▶ Task objective
Write out the material below as a numbered list, one item per line, leaving out any blank lines.

▶ Records supplied
● ● ● ● ● ● ●
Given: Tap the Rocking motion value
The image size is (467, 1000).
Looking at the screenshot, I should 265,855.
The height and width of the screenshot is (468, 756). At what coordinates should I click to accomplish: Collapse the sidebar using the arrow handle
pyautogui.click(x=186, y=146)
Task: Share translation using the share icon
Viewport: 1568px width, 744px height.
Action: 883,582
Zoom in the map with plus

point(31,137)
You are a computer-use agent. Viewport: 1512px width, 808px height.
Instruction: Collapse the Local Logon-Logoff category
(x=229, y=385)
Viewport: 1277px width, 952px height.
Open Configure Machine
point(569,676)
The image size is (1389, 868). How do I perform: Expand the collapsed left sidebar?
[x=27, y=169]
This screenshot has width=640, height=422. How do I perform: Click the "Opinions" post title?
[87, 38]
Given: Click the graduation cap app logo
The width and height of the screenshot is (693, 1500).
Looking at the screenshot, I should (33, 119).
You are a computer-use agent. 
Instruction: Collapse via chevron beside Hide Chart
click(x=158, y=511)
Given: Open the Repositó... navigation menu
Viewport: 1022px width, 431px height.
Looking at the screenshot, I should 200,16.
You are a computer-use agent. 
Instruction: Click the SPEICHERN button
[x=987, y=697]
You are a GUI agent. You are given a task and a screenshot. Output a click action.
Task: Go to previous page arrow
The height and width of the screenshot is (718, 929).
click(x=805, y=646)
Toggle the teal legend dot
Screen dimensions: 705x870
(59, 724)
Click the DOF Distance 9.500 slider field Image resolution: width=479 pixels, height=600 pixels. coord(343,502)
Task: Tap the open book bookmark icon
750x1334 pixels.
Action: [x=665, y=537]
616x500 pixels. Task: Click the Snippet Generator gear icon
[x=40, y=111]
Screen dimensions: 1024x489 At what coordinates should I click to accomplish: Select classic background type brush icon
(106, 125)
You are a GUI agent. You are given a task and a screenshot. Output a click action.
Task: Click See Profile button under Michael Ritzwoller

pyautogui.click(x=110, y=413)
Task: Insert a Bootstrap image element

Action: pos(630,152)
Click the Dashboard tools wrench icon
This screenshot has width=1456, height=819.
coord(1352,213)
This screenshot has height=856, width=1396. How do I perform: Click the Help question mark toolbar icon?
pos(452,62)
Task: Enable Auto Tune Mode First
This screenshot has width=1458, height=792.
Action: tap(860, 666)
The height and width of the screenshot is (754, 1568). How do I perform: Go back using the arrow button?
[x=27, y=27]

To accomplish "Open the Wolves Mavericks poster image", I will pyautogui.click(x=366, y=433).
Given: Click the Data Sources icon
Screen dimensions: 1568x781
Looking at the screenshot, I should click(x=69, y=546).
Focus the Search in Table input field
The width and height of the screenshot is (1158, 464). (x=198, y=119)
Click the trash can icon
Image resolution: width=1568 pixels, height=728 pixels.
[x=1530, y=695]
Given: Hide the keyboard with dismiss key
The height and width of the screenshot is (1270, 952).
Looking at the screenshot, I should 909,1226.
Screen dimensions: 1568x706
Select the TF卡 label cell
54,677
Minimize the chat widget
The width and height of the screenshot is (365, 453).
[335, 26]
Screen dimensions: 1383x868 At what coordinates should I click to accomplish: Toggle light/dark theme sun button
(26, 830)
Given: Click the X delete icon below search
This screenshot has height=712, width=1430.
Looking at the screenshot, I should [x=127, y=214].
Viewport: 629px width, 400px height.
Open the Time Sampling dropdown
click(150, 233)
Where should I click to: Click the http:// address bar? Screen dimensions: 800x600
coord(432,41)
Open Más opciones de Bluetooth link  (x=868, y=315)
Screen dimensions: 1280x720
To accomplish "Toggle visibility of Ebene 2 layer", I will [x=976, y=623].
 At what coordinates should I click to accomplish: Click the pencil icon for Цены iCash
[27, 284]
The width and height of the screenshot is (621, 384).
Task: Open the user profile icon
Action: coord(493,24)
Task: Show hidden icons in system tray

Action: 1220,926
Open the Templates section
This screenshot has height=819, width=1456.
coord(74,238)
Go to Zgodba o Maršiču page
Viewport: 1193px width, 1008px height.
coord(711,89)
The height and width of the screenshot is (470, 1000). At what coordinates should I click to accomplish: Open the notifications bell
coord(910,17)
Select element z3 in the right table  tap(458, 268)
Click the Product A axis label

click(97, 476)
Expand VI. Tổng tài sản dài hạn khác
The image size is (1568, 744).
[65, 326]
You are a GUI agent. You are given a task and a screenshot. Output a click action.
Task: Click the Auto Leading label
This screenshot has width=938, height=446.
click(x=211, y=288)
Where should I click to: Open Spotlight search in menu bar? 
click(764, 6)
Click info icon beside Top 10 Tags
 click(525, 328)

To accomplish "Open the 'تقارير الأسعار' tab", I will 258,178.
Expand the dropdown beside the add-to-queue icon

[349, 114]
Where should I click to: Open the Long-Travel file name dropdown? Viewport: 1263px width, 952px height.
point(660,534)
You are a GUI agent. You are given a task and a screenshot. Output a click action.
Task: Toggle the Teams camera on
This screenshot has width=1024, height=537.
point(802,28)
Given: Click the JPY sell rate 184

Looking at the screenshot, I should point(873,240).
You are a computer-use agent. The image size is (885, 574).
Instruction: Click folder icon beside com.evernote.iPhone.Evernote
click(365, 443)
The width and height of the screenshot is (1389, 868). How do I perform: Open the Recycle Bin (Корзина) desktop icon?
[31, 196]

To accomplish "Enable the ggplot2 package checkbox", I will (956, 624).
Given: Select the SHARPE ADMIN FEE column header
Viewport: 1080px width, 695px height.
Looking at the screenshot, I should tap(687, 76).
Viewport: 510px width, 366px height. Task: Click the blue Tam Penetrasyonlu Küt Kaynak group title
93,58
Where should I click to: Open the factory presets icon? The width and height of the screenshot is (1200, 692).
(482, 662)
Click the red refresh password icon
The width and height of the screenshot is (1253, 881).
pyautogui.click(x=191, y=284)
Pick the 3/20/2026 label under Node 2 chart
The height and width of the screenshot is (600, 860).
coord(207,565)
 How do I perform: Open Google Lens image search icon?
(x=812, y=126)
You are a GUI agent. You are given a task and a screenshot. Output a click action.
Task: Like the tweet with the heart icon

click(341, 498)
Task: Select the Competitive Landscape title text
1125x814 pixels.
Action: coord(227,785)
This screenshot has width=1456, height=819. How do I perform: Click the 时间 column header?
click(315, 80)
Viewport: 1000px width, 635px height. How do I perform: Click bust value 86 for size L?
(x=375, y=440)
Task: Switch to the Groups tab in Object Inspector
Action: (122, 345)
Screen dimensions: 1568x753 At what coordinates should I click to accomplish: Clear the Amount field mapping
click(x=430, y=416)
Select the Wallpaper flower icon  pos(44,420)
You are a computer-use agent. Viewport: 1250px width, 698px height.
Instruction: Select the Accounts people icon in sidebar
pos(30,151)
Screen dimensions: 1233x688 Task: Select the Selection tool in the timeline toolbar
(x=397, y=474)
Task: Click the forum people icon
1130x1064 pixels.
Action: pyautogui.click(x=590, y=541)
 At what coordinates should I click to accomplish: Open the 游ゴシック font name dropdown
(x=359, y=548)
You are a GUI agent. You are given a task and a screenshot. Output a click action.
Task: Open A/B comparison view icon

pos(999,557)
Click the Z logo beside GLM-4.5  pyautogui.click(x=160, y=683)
● ● ● ● ● ● ●
▶ Solution to this exercise
1. Given: Tap the Rocking motion value
2. The image size is (467, 1000).
3. Looking at the screenshot, I should 265,855.
4. The height and width of the screenshot is (468, 756). At what coordinates should I click to accomplish: Collapse the sidebar using the arrow handle
5. pyautogui.click(x=186, y=146)
6. Task: Share translation using the share icon
7. Viewport: 1568px width, 744px height.
8. Action: 883,582
9. Zoom in the map with plus
10. point(31,137)
11. You are a computer-use agent. Viewport: 1512px width, 808px height.
12. Instruction: Collapse the Local Logon-Logoff category
13. (x=229, y=385)
14. Viewport: 1277px width, 952px height.
15. Open Configure Machine
16. point(569,676)
17. The image size is (1389, 868). How do I perform: Expand the collapsed left sidebar?
18. [x=27, y=169]
19. This screenshot has width=640, height=422. How do I perform: Click the "Opinions" post title?
20. [87, 38]
21. Given: Click the graduation cap app logo
22. The width and height of the screenshot is (693, 1500).
23. Looking at the screenshot, I should (33, 119).
24. You are a computer-use agent. 
25. Instruction: Collapse via chevron beside Hide Chart
26. click(x=158, y=511)
27. Given: Open the Repositó... navigation menu
28. Viewport: 1022px width, 431px height.
29. Looking at the screenshot, I should 200,16.
30. You are a computer-use agent. 
31. Instruction: Click the SPEICHERN button
32. [x=987, y=697]
33. You are a GUI agent. You are given a task and a screenshot. Output a click action.
34. Task: Go to previous page arrow
35. The height and width of the screenshot is (718, 929).
36. click(x=805, y=646)
37. Toggle the teal legend dot
38. Screen dimensions: 705x870
39. (59, 724)
40. Click the DOF Distance 9.500 slider field Image resolution: width=479 pixels, height=600 pixels. coord(343,502)
41. Task: Tap the open book bookmark icon
42. 750x1334 pixels.
43. Action: [x=665, y=537]
44. 616x500 pixels. Task: Click the Snippet Generator gear icon
45. [x=40, y=111]
46. Screen dimensions: 1024x489 At what coordinates should I click to accomplish: Select classic background type brush icon
47. (106, 125)
48. You are a GUI agent. You are given a task and a screenshot. Output a click action.
49. Task: Click See Profile button under Michael Ritzwoller
50. pyautogui.click(x=110, y=413)
51. Task: Insert a Bootstrap image element
52. Action: pos(630,152)
53. Click the Dashboard tools wrench icon
54. This screenshot has width=1456, height=819.
55. coord(1352,213)
56. This screenshot has height=856, width=1396. How do I perform: Click the Help question mark toolbar icon?
57. pos(452,62)
58. Task: Enable Auto Tune Mode First
59. This screenshot has width=1458, height=792.
60. Action: tap(860, 666)
61. The height and width of the screenshot is (754, 1568). How do I perform: Go back using the arrow button?
62. [x=27, y=27]
63. To accomplish "Open the Wolves Mavericks poster image", I will pyautogui.click(x=366, y=433).
64. Given: Click the Data Sources icon
65. Screen dimensions: 1568x781
66. Looking at the screenshot, I should click(x=69, y=546).
67. Focus the Search in Table input field
68. The width and height of the screenshot is (1158, 464). (x=198, y=119)
69. Click the trash can icon
70. Image resolution: width=1568 pixels, height=728 pixels.
71. [x=1530, y=695]
72. Given: Hide the keyboard with dismiss key
73. The height and width of the screenshot is (1270, 952).
74. Looking at the screenshot, I should 909,1226.
75. Screen dimensions: 1568x706
76. Select the TF卡 label cell
77. 54,677
78. Minimize the chat widget
79. The width and height of the screenshot is (365, 453).
80. [335, 26]
81. Screen dimensions: 1383x868 At what coordinates should I click to accomplish: Toggle light/dark theme sun button
82. (26, 830)
83. Given: Click the X delete icon below search
84. This screenshot has height=712, width=1430.
85. Looking at the screenshot, I should [x=127, y=214].
86. Viewport: 629px width, 400px height.
87. Open the Time Sampling dropdown
88. click(150, 233)
89. Where should I click to: Click the http:// address bar? Screen dimensions: 800x600
90. coord(432,41)
91. Open Más opciones de Bluetooth link  (x=868, y=315)
92. Screen dimensions: 1280x720
93. To accomplish "Toggle visibility of Ebene 2 layer", I will [x=976, y=623].
94.  At what coordinates should I click to accomplish: Click the pencil icon for Цены iCash
95. [27, 284]
96. The width and height of the screenshot is (621, 384).
97. Task: Open the user profile icon
98. Action: coord(493,24)
99. Task: Show hidden icons in system tray
100. Action: 1220,926
101. Open the Templates section
102. This screenshot has height=819, width=1456.
103. coord(74,238)
104. Go to Zgodba o Maršiču page
105. Viewport: 1193px width, 1008px height.
106. coord(711,89)
107. The height and width of the screenshot is (470, 1000). At what coordinates should I click to accomplish: Open the notifications bell
108. coord(910,17)
109. Select element z3 in the right table  tap(458, 268)
110. Click the Product A axis label
111. click(97, 476)
112. Expand VI. Tổng tài sản dài hạn khác
113. The image size is (1568, 744).
114. [65, 326]
115. You are a GUI agent. You are given a task and a screenshot. Output a click action.
116. Task: Click the Auto Leading label
117. This screenshot has width=938, height=446.
118. click(x=211, y=288)
119. Where should I click to: Open Spotlight search in menu bar? 
120. click(764, 6)
121. Click info icon beside Top 10 Tags
122.  click(525, 328)
123. To accomplish "Open the 'تقارير الأسعار' tab", I will 258,178.
124. Expand the dropdown beside the add-to-queue icon
125. [349, 114]
126. Where should I click to: Open the Long-Travel file name dropdown? Viewport: 1263px width, 952px height.
127. point(660,534)
128. You are a GUI agent. You are given a task and a screenshot. Output a click action.
129. Task: Toggle the Teams camera on
130. This screenshot has width=1024, height=537.
131. point(802,28)
132. Given: Click the JPY sell rate 184
133. Looking at the screenshot, I should point(873,240).
134. You are a computer-use agent. The image size is (885, 574).
135. Instruction: Click folder icon beside com.evernote.iPhone.Evernote
136. click(365, 443)
137. The width and height of the screenshot is (1389, 868). How do I perform: Open the Recycle Bin (Корзина) desktop icon?
138. [31, 196]
139. To accomplish "Enable the ggplot2 package checkbox", I will (956, 624).
140. Given: Select the SHARPE ADMIN FEE column header
141. Viewport: 1080px width, 695px height.
142. Looking at the screenshot, I should tap(687, 76).
143. Viewport: 510px width, 366px height. Task: Click the blue Tam Penetrasyonlu Küt Kaynak group title
144. 93,58
145. Where should I click to: Open the factory presets icon? The width and height of the screenshot is (1200, 692).
146. (482, 662)
147. Click the red refresh password icon
148. The width and height of the screenshot is (1253, 881).
149. pyautogui.click(x=191, y=284)
150. Pick the 3/20/2026 label under Node 2 chart
151. The height and width of the screenshot is (600, 860).
152. coord(207,565)
153.  How do I perform: Open Google Lens image search icon?
154. (x=812, y=126)
155. You are a GUI agent. You are given a task and a screenshot. Output a click action.
156. Task: Like the tweet with the heart icon
157. click(341, 498)
158. Task: Select the Competitive Landscape title text
159. 1125x814 pixels.
160. Action: coord(227,785)
161. This screenshot has width=1456, height=819. How do I perform: Click the 时间 column header?
162. click(315, 80)
163. Viewport: 1000px width, 635px height. How do I perform: Click bust value 86 for size L?
164. (x=375, y=440)
165. Task: Switch to the Groups tab in Object Inspector
166. Action: (122, 345)
167. Screen dimensions: 1568x753 At what coordinates should I click to accomplish: Clear the Amount field mapping
168. click(x=430, y=416)
169. Select the Wallpaper flower icon  pos(44,420)
170. You are a computer-use agent. Viewport: 1250px width, 698px height.
171. Instruction: Select the Accounts people icon in sidebar
172. pos(30,151)
173. Screen dimensions: 1233x688 Task: Select the Selection tool in the timeline toolbar
174. (x=397, y=474)
175. Task: Click the forum people icon
176. 1130x1064 pixels.
177. Action: pyautogui.click(x=590, y=541)
178.  At what coordinates should I click to accomplish: Open the 游ゴシック font name dropdown
179. (x=359, y=548)
180. You are a GUI agent. You are given a task and a screenshot. Output a click action.
181. Task: Open A/B comparison view icon
182. pos(999,557)
183. Click the Z logo beside GLM-4.5  pyautogui.click(x=160, y=683)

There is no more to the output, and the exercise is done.